Entre os múltiplos sentidos do verbo sentir, em Angola este verbo pode ser usado também para referir o ato de desforra, aplicando de um modo transitivo o significado de sentir como «sofrer a ação de». Nesta crónica do Professor Ferrão, Edno Pimentel conta-nos como aqueles que "se sentem" aproveitam a oportunidade, quando esta surge, para fazerem os outros senti-los de volta.
Era no segundo andar onde todas as manhãs os jovens do prédio se reuniam para jogar o ludo, também conhecido por "não-te-irrites". Ficava com a impressão de que muitos jovens dormiam torcendo para que as poucas horas de sono a que tinham direito se reduzissem a minutos para lá estarem novamente.
A partir das oito, um grupo de seis a dez jovens, entre os 19 e os 30 anos, preparavam-se para mais um dia de ‘trabalho’. O "não-te-irrites" tornou-se, para alguns deles, o ganha-pão. Muitos deles, em algumas horas, conseguiam juntar o suficiente para o almoço de uma família simples. Já vi rapazes faltarem às aulas porque não deram por o tempo passar. «Olha a sena que vai bondar o Papoite», ameaçava um dos jogadores ‘matar’ o mais-velho em campo.

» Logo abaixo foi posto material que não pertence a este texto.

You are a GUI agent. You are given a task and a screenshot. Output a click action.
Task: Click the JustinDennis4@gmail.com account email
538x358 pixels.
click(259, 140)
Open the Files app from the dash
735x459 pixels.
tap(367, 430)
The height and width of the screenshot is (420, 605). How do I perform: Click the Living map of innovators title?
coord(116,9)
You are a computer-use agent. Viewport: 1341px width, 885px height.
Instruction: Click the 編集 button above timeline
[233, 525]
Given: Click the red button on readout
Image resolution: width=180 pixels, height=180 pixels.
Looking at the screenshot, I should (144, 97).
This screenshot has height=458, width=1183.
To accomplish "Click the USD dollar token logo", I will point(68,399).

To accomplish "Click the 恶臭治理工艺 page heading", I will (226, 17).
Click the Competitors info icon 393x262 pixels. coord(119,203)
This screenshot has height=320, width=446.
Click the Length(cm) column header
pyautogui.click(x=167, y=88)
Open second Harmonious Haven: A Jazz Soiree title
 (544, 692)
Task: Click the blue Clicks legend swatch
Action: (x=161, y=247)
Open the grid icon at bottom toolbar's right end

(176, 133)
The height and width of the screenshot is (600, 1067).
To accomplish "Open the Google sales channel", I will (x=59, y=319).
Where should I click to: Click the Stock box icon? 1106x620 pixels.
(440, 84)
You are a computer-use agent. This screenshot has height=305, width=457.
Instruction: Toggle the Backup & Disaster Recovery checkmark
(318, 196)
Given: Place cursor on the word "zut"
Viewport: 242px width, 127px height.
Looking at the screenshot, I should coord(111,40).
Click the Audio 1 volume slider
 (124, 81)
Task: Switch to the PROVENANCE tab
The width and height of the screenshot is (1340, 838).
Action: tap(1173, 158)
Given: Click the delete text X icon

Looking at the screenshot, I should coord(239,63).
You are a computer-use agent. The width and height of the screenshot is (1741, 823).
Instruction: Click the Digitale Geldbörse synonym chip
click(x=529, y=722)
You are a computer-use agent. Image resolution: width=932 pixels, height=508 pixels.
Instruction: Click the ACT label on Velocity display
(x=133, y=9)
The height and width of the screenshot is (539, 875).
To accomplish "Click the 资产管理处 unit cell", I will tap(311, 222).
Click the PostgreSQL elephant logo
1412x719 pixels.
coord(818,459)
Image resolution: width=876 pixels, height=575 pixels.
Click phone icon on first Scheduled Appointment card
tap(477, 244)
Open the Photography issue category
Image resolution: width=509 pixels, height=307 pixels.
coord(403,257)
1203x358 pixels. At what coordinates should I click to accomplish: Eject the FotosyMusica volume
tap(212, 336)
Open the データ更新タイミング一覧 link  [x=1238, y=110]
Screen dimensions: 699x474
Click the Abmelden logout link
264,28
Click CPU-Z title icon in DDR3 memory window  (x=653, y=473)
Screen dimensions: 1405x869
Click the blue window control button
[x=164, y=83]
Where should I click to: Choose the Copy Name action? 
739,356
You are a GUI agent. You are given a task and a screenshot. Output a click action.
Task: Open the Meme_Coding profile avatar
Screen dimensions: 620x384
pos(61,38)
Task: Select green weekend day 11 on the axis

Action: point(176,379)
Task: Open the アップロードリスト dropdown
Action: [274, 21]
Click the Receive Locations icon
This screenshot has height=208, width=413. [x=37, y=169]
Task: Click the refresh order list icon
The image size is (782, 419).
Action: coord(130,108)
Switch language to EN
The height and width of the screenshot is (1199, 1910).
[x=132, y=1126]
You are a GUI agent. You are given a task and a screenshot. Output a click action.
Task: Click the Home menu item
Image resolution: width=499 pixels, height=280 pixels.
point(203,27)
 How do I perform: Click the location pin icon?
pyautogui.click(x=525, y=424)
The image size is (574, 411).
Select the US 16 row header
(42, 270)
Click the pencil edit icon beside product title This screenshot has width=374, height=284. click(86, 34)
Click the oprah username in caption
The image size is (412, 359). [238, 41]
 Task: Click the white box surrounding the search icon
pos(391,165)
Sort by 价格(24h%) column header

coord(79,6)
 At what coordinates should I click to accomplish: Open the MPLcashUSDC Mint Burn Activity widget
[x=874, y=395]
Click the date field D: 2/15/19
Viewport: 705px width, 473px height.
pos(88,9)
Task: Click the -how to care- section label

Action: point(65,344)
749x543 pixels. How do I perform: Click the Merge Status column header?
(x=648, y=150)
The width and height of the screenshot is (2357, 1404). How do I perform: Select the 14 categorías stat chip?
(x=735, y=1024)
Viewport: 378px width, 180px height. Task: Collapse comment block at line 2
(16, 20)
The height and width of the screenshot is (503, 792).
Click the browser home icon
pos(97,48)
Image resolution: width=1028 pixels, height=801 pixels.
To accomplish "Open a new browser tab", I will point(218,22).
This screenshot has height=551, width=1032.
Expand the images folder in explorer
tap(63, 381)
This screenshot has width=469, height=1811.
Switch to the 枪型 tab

O Papoite, que também vivia naquele prédio, tinha mulher e filhos, mas não se importava nenhuma. Quis ele lá saber da família!? «Cassule, agora vais me sentir», alertava aquele quase quarentão, que trocou a talocha e a colher de pedreiro por dados.
Enquanto isso, a esposa, que já não se contentava com a nova ocupação do marido, preparava as coxas na véspera e, de manhã cedo, vendia a magoga.
«Mana Guida, prepara só duas magogas com gindungo, sem ketchup, nem maionese», pede uma cliente. «Mas só vou pagar mais tarde. Agora só tenho dois mil pegado», diz uma outra.
Às 16, quando Mana Guida regressasse à casa, lá estava o Papoite com os miúdos a jogar o "não-te-irrites". «Esse aí não vai acreditar quando eu lhe disser que acabou», desabafa com os olhos molhados a uma amiga. «Ele vai me sentir. Esperem para ver».
E não demorou muito para que uns começassem a sentir os outros, isto é, para uns começarem a recuperar o que perderam.
O Cassule ‘sentiu o Papoite’, ou seja, o Papoite desforrou-se e venceu o jogo. Mas não ficou por aí. O Papoite, mesmo com o dinheiro da batota, também sentiu a Mana Guida. Com os lucros das vendas da magoga, comprou um terreno, construiu uma casa e foi-se embora.
Quando a Mana Guida e o Papoite disseram «…alguém vai me sentir…», queriam dizer que se iriam desforrar, iriam recuperar o (que estava) perdido.
in jornal Nova Gazeta, de Luanda, na coluna do autor, Professor Ferrão. Manteve-se a grafia anterior ao Acordo Ortográfico, seguida ainda em Angola.